**Text and element pointing records:**
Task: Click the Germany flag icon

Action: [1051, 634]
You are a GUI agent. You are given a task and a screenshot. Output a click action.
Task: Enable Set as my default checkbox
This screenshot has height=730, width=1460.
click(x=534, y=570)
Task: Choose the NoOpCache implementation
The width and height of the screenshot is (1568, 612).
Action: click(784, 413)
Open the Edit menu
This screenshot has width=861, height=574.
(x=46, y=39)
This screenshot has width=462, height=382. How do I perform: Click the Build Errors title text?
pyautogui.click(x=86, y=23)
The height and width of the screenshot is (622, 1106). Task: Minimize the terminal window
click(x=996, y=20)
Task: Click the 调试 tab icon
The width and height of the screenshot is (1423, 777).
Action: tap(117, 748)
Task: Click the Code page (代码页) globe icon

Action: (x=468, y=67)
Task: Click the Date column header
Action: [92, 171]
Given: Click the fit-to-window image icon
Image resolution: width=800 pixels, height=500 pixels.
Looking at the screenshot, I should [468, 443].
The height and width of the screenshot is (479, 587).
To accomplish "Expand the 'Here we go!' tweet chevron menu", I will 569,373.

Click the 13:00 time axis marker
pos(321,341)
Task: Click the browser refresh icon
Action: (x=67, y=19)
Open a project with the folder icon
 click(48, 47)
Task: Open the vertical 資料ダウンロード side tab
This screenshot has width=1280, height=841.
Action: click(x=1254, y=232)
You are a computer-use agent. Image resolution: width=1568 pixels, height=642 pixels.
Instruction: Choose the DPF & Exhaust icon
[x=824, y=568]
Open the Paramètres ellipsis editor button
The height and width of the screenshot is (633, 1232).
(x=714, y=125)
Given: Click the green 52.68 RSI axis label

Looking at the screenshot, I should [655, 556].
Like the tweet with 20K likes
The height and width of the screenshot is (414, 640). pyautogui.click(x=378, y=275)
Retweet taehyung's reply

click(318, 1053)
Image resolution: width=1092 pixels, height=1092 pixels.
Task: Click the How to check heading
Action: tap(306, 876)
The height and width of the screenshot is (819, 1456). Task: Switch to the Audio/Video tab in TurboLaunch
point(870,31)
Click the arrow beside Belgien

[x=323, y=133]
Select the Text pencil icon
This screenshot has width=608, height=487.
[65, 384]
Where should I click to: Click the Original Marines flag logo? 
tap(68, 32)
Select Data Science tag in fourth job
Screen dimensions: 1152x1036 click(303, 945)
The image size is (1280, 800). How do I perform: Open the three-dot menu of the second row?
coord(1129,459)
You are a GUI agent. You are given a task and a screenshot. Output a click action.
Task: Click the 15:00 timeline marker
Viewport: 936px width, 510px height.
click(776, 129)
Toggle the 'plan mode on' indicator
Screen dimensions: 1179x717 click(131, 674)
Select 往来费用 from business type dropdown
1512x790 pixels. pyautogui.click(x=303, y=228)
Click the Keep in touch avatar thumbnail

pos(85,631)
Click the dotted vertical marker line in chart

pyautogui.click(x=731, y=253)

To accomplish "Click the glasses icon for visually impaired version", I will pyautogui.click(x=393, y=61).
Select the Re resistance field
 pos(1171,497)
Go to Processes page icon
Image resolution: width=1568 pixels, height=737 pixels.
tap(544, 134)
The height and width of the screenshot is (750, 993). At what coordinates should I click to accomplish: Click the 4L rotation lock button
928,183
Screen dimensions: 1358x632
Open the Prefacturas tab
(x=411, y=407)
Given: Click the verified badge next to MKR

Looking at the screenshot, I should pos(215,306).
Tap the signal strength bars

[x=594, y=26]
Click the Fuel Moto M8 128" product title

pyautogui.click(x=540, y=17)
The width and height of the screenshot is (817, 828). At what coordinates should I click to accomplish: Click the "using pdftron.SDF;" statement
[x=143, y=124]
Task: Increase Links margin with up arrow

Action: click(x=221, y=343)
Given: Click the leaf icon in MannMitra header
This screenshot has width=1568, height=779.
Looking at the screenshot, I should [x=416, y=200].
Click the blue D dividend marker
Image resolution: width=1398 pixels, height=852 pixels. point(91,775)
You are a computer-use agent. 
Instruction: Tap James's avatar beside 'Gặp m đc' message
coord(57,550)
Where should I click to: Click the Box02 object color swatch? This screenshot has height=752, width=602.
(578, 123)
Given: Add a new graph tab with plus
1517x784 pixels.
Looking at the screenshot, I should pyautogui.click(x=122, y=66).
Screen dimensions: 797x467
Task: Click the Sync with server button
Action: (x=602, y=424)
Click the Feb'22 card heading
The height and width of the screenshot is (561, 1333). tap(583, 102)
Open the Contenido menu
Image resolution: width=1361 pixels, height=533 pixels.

**EXERCISE DIRECTIONS:**
Can you format all of the data above as a Markdown table with the columns Row and Line, giving each nonblank line a row number and leaving out the blank lines?

**REPLY TO THE EXERCISE:**
| Row | Line |
|---|---|
| 1 | Task: Click the Germany flag icon |
| 2 | Action: [1051, 634] |
| 3 | You are a GUI agent. You are given a task and a screenshot. Output a click action. |
| 4 | Task: Enable Set as my default checkbox |
| 5 | This screenshot has height=730, width=1460. |
| 6 | click(x=534, y=570) |
| 7 | Task: Choose the NoOpCache implementation |
| 8 | The width and height of the screenshot is (1568, 612). |
| 9 | Action: click(784, 413) |
| 10 | Open the Edit menu |
| 11 | This screenshot has width=861, height=574. |
| 12 | (x=46, y=39) |
| 13 | This screenshot has width=462, height=382. How do I perform: Click the Build Errors title text? |
| 14 | pyautogui.click(x=86, y=23) |
| 15 | The height and width of the screenshot is (622, 1106). Task: Minimize the terminal window |
| 16 | click(x=996, y=20) |
| 17 | Task: Click the 调试 tab icon |
| 18 | The width and height of the screenshot is (1423, 777). |
| 19 | Action: tap(117, 748) |
| 20 | Task: Click the Code page (代码页) globe icon |
| 21 | Action: (x=468, y=67) |
| 22 | Task: Click the Date column header |
| 23 | Action: [92, 171] |
| 24 | Given: Click the fit-to-window image icon |
| 25 | Image resolution: width=800 pixels, height=500 pixels. |
| 26 | Looking at the screenshot, I should [468, 443]. |
| 27 | The height and width of the screenshot is (479, 587). |
| 28 | To accomplish "Expand the 'Here we go!' tweet chevron menu", I will 569,373. |
| 29 | Click the 13:00 time axis marker |
| 30 | pos(321,341) |
| 31 | Task: Click the browser refresh icon |
| 32 | Action: (x=67, y=19) |
| 33 | Open a project with the folder icon |
| 34 |  click(48, 47) |
| 35 | Task: Open the vertical 資料ダウンロード side tab |
| 36 | This screenshot has width=1280, height=841. |
| 37 | Action: click(x=1254, y=232) |
| 38 | You are a computer-use agent. Image resolution: width=1568 pixels, height=642 pixels. |
| 39 | Instruction: Choose the DPF & Exhaust icon |
| 40 | [x=824, y=568] |
| 41 | Open the Paramètres ellipsis editor button |
| 42 | The height and width of the screenshot is (633, 1232). |
| 43 | (x=714, y=125) |
| 44 | Given: Click the green 52.68 RSI axis label |
| 45 | Looking at the screenshot, I should [655, 556]. |
| 46 | Like the tweet with 20K likes |
| 47 | The height and width of the screenshot is (414, 640). pyautogui.click(x=378, y=275) |
| 48 | Retweet taehyung's reply |
| 49 | click(318, 1053) |
| 50 | Image resolution: width=1092 pixels, height=1092 pixels. |
| 51 | Task: Click the How to check heading |
| 52 | Action: tap(306, 876) |
| 53 | The height and width of the screenshot is (819, 1456). Task: Switch to the Audio/Video tab in TurboLaunch |
| 54 | point(870,31) |
| 55 | Click the arrow beside Belgien |
| 56 | [x=323, y=133] |
| 57 | Select the Text pencil icon |
| 58 | This screenshot has width=608, height=487. |
| 59 | [65, 384] |
| 60 | Where should I click to: Click the Original Marines flag logo?  |
| 61 | tap(68, 32) |
| 62 | Select Data Science tag in fourth job |
| 63 | Screen dimensions: 1152x1036 click(303, 945) |
| 64 | The image size is (1280, 800). How do I perform: Open the three-dot menu of the second row? |
| 65 | coord(1129,459) |
| 66 | You are a GUI agent. You are given a task and a screenshot. Output a click action. |
| 67 | Task: Click the 15:00 timeline marker |
| 68 | Viewport: 936px width, 510px height. |
| 69 | click(776, 129) |
| 70 | Toggle the 'plan mode on' indicator |
| 71 | Screen dimensions: 1179x717 click(131, 674) |
| 72 | Select 往来费用 from business type dropdown |
| 73 | 1512x790 pixels. pyautogui.click(x=303, y=228) |
| 74 | Click the Keep in touch avatar thumbnail |
| 75 | pos(85,631) |
| 76 | Click the dotted vertical marker line in chart |
| 77 | pyautogui.click(x=731, y=253) |
| 78 | To accomplish "Click the glasses icon for visually impaired version", I will pyautogui.click(x=393, y=61). |
| 79 | Select the Re resistance field |
| 80 |  pos(1171,497) |
| 81 | Go to Processes page icon |
| 82 | Image resolution: width=1568 pixels, height=737 pixels. |
| 83 | tap(544, 134) |
| 84 | The height and width of the screenshot is (750, 993). At what coordinates should I click to accomplish: Click the 4L rotation lock button |
| 85 | 928,183 |
| 86 | Screen dimensions: 1358x632 |
| 87 | Open the Prefacturas tab |
| 88 | (x=411, y=407) |
| 89 | Given: Click the verified badge next to MKR |
| 90 | Looking at the screenshot, I should pos(215,306). |
| 91 | Tap the signal strength bars |
| 92 | [x=594, y=26] |
| 93 | Click the Fuel Moto M8 128" product title |
| 94 | pyautogui.click(x=540, y=17) |
| 95 | The width and height of the screenshot is (817, 828). At what coordinates should I click to accomplish: Click the "using pdftron.SDF;" statement |
| 96 | [x=143, y=124] |
| 97 | Task: Increase Links margin with up arrow |
| 98 | Action: click(x=221, y=343) |
| 99 | Given: Click the leaf icon in MannMitra header |
| 100 | This screenshot has width=1568, height=779. |
| 101 | Looking at the screenshot, I should [x=416, y=200]. |
| 102 | Click the blue D dividend marker |
| 103 | Image resolution: width=1398 pixels, height=852 pixels. point(91,775) |
| 104 | You are a computer-use agent.  |
| 105 | Instruction: Tap James's avatar beside 'Gặp m đc' message |
| 106 | coord(57,550) |
| 107 | Where should I click to: Click the Box02 object color swatch? This screenshot has height=752, width=602. |
| 108 | (578, 123) |
| 109 | Given: Add a new graph tab with plus |
| 110 | 1517x784 pixels. |
| 111 | Looking at the screenshot, I should pyautogui.click(x=122, y=66). |
| 112 | Screen dimensions: 797x467 |
| 113 | Task: Click the Sync with server button |
| 114 | Action: (x=602, y=424) |
| 115 | Click the Feb'22 card heading |
| 116 | The height and width of the screenshot is (561, 1333). tap(583, 102) |
| 117 | Open the Contenido menu |
| 118 | Image resolution: width=1361 pixels, height=533 pixels. |